» PROBLEM 1: Copy out the lines of the records, unchanged, from the line containing "You are a computer-use agent. Image resolution: width=546" through the line containing "Looking at the screenshot, I should coord(41,133).".

Business and Financial Law

Insurance Act 2015: Duties, Warranties, and Remedies

A practical guide to how the Insurance Act 2015 reshaped disclosure duties, warranties, and claims handling in commercial insurance.

The Insurance Act 2015 overhauled the legal framework for commercial insurance contracts in the United Kingdom, replacing rules from the Marine Insurance Act 1906 that had been in place for over a century. The Act rebalances the relationship between insurers and policyholders by scrapping outdated provisions that heavily favoured insurers and introducing proportionate consequences when things go wrong. Its core provisions cover pre-contract disclosure, warranties, fraudulent claims, and late payment. The Act applies to non-consumer insurance contracts governed by the law of England and Wales, Scotland, or Northern Ireland, while consumer insurance remains governed by the Consumer Insurance (Disclosure and Representations) Act 2012.

(Stored items)
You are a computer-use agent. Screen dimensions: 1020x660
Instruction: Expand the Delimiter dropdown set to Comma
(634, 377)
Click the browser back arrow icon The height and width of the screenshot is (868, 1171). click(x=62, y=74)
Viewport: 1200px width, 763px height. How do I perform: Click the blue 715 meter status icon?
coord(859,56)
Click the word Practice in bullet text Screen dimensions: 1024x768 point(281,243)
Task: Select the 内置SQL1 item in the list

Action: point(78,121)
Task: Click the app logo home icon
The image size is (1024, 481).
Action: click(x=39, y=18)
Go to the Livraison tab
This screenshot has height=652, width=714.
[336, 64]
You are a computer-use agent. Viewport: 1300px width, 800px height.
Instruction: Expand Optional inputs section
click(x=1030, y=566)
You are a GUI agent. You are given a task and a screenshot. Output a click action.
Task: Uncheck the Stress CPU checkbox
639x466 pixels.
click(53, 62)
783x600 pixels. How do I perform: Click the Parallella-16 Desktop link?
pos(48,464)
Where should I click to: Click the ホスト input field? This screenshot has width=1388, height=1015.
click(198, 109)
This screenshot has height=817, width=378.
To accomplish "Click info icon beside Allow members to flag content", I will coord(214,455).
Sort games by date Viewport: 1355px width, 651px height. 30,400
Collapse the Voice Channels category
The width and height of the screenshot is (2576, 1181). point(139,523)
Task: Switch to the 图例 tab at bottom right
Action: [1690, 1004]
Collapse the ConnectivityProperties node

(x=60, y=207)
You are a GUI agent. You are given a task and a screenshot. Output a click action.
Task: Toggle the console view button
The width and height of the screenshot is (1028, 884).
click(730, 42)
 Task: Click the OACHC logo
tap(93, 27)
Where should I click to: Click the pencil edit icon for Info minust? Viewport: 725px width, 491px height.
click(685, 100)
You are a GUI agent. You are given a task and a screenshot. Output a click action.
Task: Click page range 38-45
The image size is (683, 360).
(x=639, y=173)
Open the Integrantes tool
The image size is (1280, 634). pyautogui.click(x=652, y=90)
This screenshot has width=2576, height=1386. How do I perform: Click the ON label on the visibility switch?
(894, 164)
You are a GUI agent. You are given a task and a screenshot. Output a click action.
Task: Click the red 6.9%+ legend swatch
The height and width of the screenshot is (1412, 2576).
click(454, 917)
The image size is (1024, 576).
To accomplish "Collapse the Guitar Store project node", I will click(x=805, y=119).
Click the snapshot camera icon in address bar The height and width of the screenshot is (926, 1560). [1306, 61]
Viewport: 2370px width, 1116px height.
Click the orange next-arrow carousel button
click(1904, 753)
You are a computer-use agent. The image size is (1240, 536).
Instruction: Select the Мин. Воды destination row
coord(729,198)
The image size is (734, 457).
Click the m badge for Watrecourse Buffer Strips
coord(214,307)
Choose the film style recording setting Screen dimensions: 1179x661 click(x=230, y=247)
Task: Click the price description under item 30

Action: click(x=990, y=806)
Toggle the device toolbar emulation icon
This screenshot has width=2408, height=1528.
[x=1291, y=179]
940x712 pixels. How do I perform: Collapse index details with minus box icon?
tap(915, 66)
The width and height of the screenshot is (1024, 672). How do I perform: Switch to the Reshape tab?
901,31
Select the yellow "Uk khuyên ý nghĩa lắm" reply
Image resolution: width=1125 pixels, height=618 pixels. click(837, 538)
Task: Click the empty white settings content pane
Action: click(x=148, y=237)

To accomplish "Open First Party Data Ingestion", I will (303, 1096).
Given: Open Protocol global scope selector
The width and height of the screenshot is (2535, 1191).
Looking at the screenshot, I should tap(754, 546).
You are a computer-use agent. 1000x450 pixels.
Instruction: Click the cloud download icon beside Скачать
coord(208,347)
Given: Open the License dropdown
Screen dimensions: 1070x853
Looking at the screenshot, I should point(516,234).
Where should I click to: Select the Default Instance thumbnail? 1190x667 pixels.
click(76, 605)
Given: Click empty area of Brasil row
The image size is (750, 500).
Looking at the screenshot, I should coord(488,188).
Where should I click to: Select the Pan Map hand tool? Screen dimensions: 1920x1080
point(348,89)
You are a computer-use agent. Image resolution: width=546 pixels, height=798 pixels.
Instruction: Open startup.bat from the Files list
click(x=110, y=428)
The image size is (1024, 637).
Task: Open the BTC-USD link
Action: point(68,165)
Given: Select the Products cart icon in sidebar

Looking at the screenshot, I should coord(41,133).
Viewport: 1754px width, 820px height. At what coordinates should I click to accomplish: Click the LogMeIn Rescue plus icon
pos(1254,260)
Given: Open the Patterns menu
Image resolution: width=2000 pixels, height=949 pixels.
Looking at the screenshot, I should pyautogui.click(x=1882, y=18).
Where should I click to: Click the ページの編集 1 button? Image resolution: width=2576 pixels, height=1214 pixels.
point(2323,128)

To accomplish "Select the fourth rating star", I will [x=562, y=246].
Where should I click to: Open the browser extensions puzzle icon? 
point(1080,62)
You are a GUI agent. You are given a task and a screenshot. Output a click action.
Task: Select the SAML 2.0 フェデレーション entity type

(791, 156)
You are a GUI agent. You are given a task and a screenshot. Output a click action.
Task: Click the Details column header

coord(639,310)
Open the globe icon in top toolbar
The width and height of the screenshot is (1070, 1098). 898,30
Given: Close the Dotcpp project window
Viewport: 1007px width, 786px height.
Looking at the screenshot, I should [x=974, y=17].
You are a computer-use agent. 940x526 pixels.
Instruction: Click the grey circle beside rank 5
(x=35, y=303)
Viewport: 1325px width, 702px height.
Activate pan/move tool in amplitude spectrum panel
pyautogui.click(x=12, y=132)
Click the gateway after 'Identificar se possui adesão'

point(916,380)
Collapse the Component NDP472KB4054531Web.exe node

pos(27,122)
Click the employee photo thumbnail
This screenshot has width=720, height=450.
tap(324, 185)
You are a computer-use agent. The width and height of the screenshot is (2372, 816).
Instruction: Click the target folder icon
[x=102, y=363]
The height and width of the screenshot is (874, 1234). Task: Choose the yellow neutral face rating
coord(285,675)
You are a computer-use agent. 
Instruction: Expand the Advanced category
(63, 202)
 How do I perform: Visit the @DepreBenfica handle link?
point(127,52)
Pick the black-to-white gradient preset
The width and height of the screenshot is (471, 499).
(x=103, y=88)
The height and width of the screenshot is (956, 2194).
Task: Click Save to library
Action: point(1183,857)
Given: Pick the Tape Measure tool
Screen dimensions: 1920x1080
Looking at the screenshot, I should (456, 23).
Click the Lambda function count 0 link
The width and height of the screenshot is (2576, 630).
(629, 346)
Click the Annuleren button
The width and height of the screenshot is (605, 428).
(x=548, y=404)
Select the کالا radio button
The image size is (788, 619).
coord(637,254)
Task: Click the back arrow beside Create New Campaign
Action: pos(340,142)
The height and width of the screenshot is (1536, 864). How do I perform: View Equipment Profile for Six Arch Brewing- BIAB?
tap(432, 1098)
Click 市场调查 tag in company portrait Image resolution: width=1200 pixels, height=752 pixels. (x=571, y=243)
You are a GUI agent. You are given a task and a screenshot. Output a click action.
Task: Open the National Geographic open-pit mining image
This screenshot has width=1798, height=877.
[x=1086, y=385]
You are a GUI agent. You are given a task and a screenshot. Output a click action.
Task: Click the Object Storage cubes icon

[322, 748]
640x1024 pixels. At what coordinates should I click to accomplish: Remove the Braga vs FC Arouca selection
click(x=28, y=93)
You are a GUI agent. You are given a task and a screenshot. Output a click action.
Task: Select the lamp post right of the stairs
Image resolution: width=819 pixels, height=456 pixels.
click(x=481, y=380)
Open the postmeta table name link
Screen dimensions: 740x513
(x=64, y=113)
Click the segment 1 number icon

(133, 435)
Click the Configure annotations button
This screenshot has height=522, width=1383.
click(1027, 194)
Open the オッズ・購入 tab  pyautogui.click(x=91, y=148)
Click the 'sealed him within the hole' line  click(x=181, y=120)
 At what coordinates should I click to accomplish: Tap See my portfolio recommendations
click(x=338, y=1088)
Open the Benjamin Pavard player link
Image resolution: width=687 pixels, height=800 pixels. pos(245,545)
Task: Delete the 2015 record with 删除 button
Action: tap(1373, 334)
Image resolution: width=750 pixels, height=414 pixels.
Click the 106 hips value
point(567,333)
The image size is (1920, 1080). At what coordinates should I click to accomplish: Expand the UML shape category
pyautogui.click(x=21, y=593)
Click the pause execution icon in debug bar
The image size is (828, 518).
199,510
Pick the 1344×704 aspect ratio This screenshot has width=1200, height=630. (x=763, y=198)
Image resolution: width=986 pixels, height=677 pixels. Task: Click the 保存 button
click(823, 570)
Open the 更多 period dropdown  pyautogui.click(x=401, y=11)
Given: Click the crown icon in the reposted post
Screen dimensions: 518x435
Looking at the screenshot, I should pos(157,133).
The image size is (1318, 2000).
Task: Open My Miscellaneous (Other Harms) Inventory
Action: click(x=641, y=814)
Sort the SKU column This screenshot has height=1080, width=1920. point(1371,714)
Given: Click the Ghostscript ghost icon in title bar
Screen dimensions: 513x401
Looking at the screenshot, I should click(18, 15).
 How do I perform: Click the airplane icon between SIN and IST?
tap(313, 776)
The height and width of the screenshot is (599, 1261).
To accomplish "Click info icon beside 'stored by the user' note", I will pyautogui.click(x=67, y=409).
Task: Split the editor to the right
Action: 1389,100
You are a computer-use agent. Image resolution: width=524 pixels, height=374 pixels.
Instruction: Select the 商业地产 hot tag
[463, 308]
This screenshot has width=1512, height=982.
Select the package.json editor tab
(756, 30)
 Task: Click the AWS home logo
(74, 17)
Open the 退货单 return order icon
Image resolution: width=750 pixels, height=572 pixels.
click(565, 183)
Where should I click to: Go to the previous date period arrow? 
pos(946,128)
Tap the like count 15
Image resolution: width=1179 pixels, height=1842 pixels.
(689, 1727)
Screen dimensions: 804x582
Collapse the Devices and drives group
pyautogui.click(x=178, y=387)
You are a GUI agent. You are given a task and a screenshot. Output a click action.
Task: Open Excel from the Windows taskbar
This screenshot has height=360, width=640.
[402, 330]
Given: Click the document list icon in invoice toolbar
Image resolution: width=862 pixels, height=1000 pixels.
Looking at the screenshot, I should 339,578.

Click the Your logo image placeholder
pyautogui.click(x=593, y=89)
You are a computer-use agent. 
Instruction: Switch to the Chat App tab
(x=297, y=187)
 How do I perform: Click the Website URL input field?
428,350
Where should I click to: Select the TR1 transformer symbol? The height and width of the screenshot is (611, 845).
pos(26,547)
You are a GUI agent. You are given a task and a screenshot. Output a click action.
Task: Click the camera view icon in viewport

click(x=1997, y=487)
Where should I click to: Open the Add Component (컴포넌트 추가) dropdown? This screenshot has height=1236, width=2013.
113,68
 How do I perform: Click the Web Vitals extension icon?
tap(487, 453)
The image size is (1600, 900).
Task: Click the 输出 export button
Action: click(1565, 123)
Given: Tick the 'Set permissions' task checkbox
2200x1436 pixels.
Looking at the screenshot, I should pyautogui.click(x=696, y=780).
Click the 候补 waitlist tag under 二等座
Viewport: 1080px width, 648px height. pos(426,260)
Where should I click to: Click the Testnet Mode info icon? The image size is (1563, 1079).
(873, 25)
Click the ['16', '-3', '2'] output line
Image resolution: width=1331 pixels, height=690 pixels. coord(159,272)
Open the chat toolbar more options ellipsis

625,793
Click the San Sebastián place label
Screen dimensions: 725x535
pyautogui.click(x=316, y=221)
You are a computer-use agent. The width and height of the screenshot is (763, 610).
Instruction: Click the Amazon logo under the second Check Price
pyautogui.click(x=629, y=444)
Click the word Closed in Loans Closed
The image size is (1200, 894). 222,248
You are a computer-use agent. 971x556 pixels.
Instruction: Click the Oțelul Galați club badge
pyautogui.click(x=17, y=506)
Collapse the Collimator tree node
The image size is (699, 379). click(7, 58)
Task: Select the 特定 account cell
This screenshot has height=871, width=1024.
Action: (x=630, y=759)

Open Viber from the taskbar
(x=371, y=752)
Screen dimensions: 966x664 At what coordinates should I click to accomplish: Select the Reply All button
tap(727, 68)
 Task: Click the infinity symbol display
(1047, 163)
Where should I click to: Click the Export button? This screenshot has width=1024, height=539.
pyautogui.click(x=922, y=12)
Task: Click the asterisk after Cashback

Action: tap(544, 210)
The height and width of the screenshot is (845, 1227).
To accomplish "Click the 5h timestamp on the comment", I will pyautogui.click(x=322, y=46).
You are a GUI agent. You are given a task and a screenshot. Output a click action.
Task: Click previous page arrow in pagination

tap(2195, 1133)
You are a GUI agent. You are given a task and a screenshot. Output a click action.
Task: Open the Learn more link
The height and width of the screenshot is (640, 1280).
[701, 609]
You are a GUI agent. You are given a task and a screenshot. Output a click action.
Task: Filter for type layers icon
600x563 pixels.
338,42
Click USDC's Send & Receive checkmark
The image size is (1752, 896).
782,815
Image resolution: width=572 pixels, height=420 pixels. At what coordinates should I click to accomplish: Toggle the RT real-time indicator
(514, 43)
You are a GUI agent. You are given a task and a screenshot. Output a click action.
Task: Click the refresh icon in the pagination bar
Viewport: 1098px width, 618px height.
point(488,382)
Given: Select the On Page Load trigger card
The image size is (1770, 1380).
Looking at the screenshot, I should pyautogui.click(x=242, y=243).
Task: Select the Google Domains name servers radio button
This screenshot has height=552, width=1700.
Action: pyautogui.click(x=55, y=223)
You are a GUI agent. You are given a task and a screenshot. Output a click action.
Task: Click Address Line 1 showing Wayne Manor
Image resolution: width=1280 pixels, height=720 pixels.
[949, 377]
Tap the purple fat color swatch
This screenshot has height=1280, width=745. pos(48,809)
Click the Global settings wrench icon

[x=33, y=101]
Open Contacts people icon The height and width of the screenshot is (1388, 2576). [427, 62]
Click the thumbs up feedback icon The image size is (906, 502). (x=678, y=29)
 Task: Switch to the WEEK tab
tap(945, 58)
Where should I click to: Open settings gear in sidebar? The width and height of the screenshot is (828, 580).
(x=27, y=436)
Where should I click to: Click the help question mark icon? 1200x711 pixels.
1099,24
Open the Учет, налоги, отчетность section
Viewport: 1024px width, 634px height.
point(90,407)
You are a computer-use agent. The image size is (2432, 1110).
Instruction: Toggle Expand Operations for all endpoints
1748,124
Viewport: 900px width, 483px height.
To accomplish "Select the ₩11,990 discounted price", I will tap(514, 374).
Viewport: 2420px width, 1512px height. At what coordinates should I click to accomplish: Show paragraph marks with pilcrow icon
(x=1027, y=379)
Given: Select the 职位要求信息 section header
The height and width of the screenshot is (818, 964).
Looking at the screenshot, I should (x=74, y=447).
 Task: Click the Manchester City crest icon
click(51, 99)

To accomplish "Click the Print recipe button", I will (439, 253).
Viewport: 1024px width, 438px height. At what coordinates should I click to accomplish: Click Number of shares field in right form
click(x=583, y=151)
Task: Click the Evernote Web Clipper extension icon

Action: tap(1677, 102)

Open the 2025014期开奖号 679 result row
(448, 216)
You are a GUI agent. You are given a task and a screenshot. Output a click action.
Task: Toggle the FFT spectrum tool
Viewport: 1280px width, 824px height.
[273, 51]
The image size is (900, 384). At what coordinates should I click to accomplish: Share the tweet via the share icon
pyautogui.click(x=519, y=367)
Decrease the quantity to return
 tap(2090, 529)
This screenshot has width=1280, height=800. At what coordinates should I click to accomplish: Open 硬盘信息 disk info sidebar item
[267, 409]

» PROBLEM 2:
Using the guide to the Insurance Act 2015, answer these:
(a) Which earlier act's rules did the Insurance Act 2015 replace?
(b) What four areas do the Act's core provisions cover?
(c) Which act still governs consumer insurance?

» COMPLETE ANSWER 1:
You are a computer-use agent. Image resolution: width=546 pixels, height=798 pixels.
Instruction: Open startup.bat from the Files list
click(x=110, y=428)
The image size is (1024, 637).
Task: Open the BTC-USD link
Action: point(68,165)
Given: Select the Products cart icon in sidebar

Looking at the screenshot, I should coord(41,133).

» COMPLETE ANSWER 2:
(a) The Marine Insurance Act 1906
(b) Pre-contract disclosure, warranties, fraudulent claims, and late payment
(c) The Consumer Insurance (Disclosure and Representations) Act 2012